-- Data for the task follows --

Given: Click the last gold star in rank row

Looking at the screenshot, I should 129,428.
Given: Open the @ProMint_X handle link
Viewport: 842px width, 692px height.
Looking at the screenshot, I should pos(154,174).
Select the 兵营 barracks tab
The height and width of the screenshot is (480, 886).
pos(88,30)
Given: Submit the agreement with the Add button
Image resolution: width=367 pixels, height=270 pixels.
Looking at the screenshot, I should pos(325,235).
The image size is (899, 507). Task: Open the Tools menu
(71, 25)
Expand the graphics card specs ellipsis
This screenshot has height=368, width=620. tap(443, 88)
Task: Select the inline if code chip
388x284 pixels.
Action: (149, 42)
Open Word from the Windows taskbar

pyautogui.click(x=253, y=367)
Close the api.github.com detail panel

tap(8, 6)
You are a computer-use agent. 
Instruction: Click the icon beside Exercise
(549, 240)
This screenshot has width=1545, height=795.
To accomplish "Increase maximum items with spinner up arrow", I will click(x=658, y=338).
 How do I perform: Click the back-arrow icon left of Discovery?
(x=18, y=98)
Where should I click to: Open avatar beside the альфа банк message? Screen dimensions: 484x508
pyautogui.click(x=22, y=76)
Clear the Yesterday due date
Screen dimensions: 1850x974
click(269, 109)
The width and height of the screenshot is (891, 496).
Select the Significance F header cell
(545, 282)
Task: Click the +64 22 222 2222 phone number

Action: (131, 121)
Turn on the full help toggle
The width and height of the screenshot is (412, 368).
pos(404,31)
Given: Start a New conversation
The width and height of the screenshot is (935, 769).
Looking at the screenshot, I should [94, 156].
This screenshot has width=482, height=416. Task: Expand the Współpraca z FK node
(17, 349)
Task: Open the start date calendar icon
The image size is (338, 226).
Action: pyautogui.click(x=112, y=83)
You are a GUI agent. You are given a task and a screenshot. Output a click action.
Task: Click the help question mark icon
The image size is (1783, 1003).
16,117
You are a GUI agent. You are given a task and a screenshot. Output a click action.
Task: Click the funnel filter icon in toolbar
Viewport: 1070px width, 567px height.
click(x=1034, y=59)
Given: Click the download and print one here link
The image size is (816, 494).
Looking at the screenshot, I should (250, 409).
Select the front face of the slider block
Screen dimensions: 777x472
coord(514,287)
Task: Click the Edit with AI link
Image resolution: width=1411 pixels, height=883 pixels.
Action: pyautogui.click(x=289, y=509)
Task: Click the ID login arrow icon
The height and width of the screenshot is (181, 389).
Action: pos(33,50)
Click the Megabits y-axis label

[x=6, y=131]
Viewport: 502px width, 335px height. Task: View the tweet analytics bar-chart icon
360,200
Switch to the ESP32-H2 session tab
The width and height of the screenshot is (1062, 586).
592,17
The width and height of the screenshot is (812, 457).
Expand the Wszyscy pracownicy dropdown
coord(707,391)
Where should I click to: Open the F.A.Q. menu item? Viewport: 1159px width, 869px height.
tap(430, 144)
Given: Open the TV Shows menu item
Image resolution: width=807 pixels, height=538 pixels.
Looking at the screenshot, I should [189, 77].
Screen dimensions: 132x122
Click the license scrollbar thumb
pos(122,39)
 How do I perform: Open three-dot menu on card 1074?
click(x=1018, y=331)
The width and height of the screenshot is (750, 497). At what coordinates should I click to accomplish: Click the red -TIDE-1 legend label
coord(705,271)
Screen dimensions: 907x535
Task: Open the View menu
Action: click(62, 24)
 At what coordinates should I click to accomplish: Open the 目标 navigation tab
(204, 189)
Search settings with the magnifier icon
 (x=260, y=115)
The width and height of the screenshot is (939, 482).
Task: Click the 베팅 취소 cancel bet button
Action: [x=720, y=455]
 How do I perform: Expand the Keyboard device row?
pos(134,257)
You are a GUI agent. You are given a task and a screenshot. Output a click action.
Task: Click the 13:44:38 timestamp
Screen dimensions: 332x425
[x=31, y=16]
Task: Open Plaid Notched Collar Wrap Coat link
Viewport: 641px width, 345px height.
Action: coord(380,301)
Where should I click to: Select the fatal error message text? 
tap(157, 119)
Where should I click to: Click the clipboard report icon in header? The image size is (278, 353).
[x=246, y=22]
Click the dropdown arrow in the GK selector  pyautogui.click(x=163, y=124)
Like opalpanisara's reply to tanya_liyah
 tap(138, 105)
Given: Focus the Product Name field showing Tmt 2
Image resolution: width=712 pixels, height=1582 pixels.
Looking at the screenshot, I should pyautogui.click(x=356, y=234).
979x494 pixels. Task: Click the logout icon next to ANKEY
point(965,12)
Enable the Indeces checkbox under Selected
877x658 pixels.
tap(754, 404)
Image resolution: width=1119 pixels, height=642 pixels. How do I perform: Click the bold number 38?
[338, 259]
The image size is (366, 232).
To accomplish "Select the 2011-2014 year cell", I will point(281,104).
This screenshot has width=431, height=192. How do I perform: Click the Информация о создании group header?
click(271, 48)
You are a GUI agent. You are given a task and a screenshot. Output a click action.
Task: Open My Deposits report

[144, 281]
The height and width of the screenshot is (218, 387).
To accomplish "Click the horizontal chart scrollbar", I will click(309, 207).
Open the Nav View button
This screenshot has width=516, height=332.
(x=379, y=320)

-- Data for the task concluded --

> Exercise brief: Wherever a line contains the string "help", copy that line from the data.

> Response box:
Turn on the full help toggle
Task: Click the help question mark icon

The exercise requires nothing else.